### WHAT TO PRODUCE
Copy out all the rows below, substituting "Where do I click to" for every occurrence of "Where should I click to" and changing nothing else.

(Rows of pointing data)
-=-=-

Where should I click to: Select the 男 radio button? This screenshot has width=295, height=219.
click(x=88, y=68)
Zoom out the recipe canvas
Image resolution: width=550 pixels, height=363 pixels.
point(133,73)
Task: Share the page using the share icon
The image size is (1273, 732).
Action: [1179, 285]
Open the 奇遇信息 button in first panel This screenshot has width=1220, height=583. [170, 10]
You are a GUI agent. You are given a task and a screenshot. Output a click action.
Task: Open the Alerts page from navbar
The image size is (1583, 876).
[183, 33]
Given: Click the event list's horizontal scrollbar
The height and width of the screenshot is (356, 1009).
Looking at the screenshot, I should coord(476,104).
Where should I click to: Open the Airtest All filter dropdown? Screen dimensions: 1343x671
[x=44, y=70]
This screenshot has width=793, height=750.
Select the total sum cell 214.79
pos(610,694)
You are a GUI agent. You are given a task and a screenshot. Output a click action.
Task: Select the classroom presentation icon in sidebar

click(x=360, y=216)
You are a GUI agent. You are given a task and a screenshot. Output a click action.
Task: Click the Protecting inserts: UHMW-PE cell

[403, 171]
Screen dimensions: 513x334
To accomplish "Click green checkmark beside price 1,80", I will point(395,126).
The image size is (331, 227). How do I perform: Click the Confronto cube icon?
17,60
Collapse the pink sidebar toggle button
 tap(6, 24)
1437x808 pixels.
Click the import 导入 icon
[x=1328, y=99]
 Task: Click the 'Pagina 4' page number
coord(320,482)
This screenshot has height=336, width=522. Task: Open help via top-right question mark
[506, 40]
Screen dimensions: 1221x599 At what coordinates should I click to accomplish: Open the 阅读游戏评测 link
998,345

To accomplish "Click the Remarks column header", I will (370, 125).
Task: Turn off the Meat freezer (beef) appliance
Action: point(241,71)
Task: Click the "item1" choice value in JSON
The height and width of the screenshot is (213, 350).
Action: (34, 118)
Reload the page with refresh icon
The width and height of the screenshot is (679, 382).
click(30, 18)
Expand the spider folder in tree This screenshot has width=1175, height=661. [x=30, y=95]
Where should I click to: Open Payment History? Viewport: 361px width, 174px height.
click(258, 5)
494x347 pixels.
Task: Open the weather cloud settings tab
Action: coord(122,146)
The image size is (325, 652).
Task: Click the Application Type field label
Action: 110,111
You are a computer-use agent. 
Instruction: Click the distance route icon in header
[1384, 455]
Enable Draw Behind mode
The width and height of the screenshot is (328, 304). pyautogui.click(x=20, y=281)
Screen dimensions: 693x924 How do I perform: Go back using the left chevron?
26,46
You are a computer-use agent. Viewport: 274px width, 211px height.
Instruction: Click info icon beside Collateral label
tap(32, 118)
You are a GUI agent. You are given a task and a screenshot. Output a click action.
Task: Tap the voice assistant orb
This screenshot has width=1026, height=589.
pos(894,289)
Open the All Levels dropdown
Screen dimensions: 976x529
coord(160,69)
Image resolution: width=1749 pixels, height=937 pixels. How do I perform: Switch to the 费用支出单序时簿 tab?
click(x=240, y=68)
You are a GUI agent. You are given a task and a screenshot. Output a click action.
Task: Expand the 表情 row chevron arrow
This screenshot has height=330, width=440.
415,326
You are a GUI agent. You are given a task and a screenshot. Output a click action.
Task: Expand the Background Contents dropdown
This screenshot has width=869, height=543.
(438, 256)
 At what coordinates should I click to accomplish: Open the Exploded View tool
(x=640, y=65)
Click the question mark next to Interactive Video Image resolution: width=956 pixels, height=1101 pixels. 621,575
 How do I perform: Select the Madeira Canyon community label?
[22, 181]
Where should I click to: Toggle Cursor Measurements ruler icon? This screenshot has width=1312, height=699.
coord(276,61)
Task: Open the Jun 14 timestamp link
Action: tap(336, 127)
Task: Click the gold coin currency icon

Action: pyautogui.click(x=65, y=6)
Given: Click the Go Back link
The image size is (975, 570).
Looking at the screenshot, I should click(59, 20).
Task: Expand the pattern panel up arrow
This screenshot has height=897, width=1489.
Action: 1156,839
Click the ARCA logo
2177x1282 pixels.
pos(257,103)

-=-=-

### CORRECT RESULT
Where do I click to: Select the 男 radio button? This screenshot has width=295, height=219.
click(x=88, y=68)
Zoom out the recipe canvas
Image resolution: width=550 pixels, height=363 pixels.
point(133,73)
Task: Share the page using the share icon
The image size is (1273, 732).
Action: [1179, 285]
Open the 奇遇信息 button in first panel This screenshot has width=1220, height=583. [170, 10]
You are a GUI agent. You are given a task and a screenshot. Output a click action.
Task: Open the Alerts page from navbar
The image size is (1583, 876).
[183, 33]
Given: Click the event list's horizontal scrollbar
The height and width of the screenshot is (356, 1009).
Looking at the screenshot, I should coord(476,104).
Where do I click to: Open the Airtest All filter dropdown? Screen dimensions: 1343x671
[x=44, y=70]
This screenshot has width=793, height=750.
Select the total sum cell 214.79
pos(610,694)
You are a GUI agent. You are given a task and a screenshot. Output a click action.
Task: Select the classroom presentation icon in sidebar

click(x=360, y=216)
You are a GUI agent. You are given a task and a screenshot. Output a click action.
Task: Click the Protecting inserts: UHMW-PE cell

[403, 171]
Screen dimensions: 513x334
To accomplish "Click green checkmark beside price 1,80", I will point(395,126).
The image size is (331, 227). How do I perform: Click the Confronto cube icon?
17,60
Collapse the pink sidebar toggle button
 tap(6, 24)
1437x808 pixels.
Click the import 导入 icon
[x=1328, y=99]
 Task: Click the 'Pagina 4' page number
coord(320,482)
This screenshot has height=336, width=522. Task: Open help via top-right question mark
[506, 40]
Screen dimensions: 1221x599 At what coordinates should I click to accomplish: Open the 阅读游戏评测 link
998,345

To accomplish "Click the Remarks column header", I will (370, 125).
Task: Turn off the Meat freezer (beef) appliance
Action: point(241,71)
Task: Click the "item1" choice value in JSON
The height and width of the screenshot is (213, 350).
Action: (34, 118)
Reload the page with refresh icon
The width and height of the screenshot is (679, 382).
click(30, 18)
Expand the spider folder in tree This screenshot has width=1175, height=661. [x=30, y=95]
Where do I click to: Open Payment History? Viewport: 361px width, 174px height.
click(258, 5)
494x347 pixels.
Task: Open the weather cloud settings tab
Action: coord(122,146)
The image size is (325, 652).
Task: Click the Application Type field label
Action: 110,111
You are a computer-use agent. 
Instruction: Click the distance route icon in header
[1384, 455]
Enable Draw Behind mode
The width and height of the screenshot is (328, 304). pyautogui.click(x=20, y=281)
Screen dimensions: 693x924 How do I perform: Go back using the left chevron?
26,46
You are a computer-use agent. Viewport: 274px width, 211px height.
Instruction: Click info icon beside Collateral label
tap(32, 118)
You are a GUI agent. You are given a task and a screenshot. Output a click action.
Task: Tap the voice assistant orb
This screenshot has width=1026, height=589.
pos(894,289)
Open the All Levels dropdown
Screen dimensions: 976x529
coord(160,69)
Image resolution: width=1749 pixels, height=937 pixels. How do I perform: Switch to the 费用支出单序时簿 tab?
click(x=240, y=68)
You are a GUI agent. You are given a task and a screenshot. Output a click action.
Task: Expand the 表情 row chevron arrow
This screenshot has height=330, width=440.
415,326
You are a GUI agent. You are given a task and a screenshot. Output a click action.
Task: Expand the Background Contents dropdown
This screenshot has width=869, height=543.
(438, 256)
 At what coordinates should I click to accomplish: Open the Exploded View tool
(x=640, y=65)
Click the question mark next to Interactive Video Image resolution: width=956 pixels, height=1101 pixels. 621,575
 How do I perform: Select the Madeira Canyon community label?
[22, 181]
Where do I click to: Toggle Cursor Measurements ruler icon? This screenshot has width=1312, height=699.
coord(276,61)
Task: Open the Jun 14 timestamp link
Action: tap(336, 127)
Task: Click the gold coin currency icon

Action: pyautogui.click(x=65, y=6)
Given: Click the Go Back link
The image size is (975, 570).
Looking at the screenshot, I should click(59, 20).
Task: Expand the pattern panel up arrow
This screenshot has height=897, width=1489.
Action: 1156,839
Click the ARCA logo
2177x1282 pixels.
pos(257,103)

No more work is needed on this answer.